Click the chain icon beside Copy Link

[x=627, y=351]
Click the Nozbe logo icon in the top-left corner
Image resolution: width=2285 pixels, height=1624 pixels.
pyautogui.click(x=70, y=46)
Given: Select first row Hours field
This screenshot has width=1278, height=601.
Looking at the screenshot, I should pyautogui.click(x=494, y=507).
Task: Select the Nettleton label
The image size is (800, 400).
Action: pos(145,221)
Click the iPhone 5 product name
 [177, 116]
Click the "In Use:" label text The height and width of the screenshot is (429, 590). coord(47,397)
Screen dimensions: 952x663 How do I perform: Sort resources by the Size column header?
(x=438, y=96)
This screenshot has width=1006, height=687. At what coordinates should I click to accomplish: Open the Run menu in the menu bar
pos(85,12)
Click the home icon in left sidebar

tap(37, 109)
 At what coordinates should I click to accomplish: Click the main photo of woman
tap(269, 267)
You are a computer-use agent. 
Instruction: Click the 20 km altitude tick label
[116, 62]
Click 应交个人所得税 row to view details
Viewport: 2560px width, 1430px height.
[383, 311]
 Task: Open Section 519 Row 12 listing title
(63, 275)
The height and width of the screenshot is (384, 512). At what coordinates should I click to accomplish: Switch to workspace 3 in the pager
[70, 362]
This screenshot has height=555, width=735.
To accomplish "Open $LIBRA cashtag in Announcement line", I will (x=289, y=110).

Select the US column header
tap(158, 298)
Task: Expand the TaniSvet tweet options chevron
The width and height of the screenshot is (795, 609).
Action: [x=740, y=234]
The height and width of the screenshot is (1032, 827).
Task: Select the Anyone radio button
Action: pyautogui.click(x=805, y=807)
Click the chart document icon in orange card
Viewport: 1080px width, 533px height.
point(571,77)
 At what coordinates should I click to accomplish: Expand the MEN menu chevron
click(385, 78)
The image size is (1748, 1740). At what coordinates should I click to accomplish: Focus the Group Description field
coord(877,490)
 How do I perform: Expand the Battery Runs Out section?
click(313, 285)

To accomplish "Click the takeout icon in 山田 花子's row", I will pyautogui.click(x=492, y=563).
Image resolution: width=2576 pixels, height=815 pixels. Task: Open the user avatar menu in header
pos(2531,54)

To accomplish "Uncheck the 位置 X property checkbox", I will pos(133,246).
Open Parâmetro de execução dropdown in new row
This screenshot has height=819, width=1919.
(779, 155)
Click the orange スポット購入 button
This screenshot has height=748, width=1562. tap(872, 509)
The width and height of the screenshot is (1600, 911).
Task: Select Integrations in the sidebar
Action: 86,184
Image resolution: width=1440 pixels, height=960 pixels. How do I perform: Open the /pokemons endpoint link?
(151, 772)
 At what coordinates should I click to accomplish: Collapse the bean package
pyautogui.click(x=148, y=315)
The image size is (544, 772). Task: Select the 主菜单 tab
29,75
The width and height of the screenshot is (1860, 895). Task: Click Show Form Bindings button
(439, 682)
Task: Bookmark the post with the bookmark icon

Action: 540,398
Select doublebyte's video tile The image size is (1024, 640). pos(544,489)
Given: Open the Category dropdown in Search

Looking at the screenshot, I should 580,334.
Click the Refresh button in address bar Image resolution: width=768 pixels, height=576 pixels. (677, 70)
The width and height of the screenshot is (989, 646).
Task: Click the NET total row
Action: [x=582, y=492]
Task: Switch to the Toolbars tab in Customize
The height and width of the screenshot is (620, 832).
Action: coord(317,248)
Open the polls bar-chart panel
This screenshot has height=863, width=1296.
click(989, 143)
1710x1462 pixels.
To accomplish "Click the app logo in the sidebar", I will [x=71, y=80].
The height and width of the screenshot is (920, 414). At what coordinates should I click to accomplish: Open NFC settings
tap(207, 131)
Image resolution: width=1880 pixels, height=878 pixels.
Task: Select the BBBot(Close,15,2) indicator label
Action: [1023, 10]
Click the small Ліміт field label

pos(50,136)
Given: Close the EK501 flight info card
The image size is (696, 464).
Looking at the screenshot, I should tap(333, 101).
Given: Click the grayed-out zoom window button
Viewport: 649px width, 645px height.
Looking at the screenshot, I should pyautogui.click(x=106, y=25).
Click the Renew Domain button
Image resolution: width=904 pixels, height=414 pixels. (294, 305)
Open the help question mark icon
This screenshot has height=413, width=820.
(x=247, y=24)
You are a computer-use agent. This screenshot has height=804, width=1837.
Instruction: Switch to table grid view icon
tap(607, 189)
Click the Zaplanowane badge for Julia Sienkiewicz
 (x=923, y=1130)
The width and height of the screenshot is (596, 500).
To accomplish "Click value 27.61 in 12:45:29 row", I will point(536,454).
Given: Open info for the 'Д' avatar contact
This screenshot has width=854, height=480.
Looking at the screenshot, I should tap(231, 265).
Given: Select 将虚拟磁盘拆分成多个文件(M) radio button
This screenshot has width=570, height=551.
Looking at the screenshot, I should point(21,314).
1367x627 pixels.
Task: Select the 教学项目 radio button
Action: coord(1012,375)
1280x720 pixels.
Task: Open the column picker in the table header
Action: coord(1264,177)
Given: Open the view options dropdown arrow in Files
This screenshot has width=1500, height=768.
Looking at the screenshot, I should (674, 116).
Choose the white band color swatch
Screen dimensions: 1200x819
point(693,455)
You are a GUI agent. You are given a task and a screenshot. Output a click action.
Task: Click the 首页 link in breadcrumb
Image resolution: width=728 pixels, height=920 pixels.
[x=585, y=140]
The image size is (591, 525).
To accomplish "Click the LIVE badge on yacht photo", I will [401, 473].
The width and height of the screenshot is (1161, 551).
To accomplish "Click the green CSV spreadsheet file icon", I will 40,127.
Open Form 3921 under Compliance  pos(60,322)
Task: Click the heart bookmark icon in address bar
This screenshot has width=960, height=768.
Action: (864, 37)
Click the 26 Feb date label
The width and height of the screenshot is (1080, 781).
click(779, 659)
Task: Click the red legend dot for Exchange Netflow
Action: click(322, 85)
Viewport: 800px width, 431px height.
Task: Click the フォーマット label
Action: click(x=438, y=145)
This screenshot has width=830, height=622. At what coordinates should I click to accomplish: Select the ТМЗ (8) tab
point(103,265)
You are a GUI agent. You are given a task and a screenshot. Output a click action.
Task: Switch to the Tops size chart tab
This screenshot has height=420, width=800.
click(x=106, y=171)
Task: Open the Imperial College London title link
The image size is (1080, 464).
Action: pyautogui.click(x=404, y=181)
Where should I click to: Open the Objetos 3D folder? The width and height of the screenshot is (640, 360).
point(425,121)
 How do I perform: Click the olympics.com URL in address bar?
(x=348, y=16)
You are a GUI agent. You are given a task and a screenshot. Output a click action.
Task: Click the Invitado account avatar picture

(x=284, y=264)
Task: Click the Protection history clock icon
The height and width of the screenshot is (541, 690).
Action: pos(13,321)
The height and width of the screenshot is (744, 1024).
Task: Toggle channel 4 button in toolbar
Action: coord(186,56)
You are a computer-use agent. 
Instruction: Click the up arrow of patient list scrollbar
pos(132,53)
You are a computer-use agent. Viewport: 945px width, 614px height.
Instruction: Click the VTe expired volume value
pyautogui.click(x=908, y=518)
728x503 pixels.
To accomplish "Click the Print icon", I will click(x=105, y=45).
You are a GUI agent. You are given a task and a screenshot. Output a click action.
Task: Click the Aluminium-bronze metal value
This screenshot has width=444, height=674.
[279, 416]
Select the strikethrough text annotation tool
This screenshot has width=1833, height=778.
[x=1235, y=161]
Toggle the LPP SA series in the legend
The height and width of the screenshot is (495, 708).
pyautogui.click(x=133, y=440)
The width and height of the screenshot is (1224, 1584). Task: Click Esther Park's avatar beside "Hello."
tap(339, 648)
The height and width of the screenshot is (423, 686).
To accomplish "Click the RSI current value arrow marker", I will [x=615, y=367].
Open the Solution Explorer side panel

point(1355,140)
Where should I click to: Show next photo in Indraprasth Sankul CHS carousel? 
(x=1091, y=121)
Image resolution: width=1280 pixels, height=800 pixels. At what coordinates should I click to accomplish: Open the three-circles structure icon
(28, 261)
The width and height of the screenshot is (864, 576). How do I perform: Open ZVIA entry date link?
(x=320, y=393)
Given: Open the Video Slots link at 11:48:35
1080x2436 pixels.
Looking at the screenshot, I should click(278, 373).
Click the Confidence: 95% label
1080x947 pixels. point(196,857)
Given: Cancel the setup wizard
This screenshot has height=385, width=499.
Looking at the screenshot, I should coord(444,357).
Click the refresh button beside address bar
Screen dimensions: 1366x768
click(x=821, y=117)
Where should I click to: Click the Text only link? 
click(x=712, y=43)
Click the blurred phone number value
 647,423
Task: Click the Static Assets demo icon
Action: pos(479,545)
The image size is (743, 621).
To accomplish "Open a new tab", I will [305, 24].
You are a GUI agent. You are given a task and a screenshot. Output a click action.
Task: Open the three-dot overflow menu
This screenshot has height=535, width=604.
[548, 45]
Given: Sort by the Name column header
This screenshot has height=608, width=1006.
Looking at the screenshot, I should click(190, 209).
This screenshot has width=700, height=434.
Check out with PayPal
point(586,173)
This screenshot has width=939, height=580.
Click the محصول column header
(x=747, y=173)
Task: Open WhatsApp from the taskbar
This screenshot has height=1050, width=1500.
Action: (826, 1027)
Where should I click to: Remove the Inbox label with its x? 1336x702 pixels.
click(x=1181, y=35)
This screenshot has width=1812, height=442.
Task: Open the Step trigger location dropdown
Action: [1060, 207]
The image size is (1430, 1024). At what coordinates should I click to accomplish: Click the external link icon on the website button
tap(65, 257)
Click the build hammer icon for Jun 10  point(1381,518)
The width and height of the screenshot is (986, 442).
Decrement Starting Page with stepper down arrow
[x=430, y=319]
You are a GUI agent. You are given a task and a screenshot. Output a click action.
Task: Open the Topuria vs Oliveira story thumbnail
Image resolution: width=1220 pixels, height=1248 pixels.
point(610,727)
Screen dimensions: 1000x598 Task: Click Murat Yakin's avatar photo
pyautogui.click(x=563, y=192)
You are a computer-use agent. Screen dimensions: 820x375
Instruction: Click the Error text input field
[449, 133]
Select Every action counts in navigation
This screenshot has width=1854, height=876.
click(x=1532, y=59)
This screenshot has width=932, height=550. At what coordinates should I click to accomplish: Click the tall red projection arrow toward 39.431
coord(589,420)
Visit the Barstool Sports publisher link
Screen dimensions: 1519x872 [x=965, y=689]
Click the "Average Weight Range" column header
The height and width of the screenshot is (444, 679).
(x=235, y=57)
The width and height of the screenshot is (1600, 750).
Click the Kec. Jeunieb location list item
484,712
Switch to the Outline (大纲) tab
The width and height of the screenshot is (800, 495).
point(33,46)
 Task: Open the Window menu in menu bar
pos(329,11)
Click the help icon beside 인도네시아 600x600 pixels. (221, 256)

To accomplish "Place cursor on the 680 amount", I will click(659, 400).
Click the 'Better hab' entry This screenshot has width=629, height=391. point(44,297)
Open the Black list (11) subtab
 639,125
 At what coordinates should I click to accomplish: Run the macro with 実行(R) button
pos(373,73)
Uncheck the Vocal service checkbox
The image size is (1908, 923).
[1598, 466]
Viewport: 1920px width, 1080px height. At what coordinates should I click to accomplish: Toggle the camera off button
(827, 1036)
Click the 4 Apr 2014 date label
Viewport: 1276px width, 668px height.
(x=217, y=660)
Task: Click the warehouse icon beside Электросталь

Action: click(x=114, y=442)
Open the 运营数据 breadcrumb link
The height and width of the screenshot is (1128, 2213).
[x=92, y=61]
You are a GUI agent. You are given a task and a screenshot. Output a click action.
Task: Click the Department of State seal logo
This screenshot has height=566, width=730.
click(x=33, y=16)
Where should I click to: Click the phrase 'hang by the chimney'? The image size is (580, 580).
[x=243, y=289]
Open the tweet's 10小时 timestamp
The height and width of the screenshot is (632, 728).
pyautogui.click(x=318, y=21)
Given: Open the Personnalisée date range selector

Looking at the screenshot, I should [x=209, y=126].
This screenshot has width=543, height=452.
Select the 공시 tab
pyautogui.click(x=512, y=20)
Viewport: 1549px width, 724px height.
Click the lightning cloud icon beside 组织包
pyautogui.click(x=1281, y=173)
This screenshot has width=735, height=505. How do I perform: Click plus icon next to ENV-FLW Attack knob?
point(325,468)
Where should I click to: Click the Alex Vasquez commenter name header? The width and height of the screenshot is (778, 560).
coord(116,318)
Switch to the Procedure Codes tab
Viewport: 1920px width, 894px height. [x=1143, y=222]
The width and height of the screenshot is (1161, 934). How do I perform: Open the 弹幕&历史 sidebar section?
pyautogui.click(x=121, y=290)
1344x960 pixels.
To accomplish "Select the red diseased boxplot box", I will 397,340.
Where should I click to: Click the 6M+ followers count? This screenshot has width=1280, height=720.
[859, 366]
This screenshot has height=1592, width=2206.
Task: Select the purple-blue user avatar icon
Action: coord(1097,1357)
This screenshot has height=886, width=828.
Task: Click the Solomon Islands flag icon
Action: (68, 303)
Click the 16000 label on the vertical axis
◇ ◇ ◇ ◇ ◇
Retype word for word everything in the listing above from the line that holds "Instruction: Switch to table grid view icon" down to the line that holds "Given: Open info for the 'Д' avatar contact". Keep both end lines and leave out the rest.

Your solution |
Instruction: Switch to table grid view icon
tap(607, 189)
Click the Zaplanowane badge for Julia Sienkiewicz
 (x=923, y=1130)
The width and height of the screenshot is (596, 500).
To accomplish "Click value 27.61 in 12:45:29 row", I will point(536,454).
Given: Open info for the 'Д' avatar contact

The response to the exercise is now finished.